__RECORDS SHOWN__

# # # # #

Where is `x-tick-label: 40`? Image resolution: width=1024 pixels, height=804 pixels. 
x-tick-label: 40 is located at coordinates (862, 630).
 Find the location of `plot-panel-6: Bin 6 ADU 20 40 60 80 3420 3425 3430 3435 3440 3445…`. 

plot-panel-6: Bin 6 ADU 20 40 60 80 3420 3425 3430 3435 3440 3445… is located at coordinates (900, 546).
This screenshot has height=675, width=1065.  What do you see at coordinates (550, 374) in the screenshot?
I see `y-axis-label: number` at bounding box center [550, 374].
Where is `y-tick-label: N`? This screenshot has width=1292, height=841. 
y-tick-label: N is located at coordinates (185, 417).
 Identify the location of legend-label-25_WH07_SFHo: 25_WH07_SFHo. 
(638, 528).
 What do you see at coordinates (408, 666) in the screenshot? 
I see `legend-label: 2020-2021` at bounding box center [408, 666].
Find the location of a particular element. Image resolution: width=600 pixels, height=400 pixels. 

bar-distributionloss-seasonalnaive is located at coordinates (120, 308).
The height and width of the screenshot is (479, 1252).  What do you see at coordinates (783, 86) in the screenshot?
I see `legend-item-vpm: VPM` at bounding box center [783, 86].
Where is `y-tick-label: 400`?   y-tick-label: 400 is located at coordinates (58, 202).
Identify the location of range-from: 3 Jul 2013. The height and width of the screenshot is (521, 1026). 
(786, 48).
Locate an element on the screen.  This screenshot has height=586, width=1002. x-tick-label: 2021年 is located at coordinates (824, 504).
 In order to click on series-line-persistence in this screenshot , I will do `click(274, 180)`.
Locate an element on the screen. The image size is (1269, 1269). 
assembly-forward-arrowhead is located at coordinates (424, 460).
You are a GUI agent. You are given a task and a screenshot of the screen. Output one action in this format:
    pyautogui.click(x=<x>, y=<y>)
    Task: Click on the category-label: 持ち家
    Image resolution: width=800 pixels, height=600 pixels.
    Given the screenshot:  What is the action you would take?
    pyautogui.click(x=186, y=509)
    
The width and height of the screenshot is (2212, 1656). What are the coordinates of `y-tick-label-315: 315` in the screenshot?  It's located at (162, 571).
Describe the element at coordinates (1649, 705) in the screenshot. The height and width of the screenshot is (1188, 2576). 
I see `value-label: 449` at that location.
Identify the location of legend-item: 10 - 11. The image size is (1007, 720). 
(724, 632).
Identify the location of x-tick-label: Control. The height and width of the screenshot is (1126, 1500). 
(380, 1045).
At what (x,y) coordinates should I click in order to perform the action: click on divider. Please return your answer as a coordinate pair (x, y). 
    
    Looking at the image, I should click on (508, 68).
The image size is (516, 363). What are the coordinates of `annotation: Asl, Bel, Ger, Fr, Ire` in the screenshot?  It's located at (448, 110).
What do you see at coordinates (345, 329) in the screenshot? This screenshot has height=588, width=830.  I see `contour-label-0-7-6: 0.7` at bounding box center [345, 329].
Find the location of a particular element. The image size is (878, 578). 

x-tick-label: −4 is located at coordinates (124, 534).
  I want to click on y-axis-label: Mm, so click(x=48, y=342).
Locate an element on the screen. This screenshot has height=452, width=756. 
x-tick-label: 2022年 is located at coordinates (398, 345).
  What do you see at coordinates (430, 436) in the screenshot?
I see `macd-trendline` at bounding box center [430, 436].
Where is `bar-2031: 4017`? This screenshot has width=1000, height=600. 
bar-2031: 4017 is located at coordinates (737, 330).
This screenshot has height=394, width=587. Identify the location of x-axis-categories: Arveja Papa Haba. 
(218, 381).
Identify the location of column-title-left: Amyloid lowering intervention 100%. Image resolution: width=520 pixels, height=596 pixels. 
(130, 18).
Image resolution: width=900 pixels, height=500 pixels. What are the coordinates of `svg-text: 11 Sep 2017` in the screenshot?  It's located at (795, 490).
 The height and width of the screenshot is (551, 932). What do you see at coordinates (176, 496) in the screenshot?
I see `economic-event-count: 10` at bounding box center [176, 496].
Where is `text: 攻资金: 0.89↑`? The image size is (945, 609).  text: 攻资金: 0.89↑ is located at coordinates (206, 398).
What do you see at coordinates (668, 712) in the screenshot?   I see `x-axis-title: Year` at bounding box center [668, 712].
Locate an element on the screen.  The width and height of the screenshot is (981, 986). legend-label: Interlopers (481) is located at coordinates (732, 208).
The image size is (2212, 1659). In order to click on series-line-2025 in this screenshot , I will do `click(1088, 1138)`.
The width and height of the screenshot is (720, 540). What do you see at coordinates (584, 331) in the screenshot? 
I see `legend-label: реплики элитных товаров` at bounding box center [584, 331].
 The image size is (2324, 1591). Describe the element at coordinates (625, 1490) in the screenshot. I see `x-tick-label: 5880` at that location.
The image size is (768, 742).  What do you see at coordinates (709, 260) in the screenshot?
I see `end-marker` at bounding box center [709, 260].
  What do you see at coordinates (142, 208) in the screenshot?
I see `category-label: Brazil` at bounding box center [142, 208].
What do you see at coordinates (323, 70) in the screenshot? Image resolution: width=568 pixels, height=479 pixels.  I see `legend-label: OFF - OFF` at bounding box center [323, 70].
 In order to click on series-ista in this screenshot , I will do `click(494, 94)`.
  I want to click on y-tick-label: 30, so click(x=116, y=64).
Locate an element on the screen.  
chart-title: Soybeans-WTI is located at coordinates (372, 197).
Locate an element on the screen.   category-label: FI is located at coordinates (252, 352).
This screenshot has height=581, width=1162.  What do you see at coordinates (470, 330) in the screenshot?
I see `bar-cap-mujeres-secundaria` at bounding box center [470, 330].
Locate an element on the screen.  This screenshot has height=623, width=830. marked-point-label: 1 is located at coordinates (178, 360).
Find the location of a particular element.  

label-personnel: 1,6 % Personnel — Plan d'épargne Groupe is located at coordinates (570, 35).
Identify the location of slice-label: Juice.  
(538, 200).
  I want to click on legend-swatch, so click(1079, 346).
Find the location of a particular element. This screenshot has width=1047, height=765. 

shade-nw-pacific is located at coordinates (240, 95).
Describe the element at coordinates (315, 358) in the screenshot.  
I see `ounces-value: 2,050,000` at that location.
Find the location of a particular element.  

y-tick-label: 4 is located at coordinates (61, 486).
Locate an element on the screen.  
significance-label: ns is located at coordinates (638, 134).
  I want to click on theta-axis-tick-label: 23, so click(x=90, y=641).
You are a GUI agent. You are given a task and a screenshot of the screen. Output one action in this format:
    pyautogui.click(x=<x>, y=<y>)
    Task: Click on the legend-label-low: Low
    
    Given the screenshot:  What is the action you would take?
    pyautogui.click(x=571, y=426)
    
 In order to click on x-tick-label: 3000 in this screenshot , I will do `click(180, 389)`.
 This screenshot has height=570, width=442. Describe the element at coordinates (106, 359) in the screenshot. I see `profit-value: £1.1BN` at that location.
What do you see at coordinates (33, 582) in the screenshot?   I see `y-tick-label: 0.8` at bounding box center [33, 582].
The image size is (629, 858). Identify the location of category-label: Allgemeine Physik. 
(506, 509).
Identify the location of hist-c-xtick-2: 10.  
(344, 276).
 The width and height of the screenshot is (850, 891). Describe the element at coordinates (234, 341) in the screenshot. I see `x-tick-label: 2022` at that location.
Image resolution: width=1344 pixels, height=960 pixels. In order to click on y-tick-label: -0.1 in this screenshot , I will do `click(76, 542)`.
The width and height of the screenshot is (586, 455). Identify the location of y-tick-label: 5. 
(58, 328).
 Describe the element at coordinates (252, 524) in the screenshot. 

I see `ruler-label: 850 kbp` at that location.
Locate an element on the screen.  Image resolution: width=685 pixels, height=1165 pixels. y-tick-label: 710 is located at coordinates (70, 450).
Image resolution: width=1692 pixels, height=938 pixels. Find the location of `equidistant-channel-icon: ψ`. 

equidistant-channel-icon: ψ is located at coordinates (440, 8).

# # # # #

__ASSIGNMENT__
Among the entries above, repeat word for word the stretch from the line containing "The width and height of the screenshot is (720, 540)." through the line containing "center [584, 331].".

__ANSWER SPACE__
The width and height of the screenshot is (720, 540). What do you see at coordinates (584, 331) in the screenshot? 
I see `legend-label: реплики элитных товаров` at bounding box center [584, 331].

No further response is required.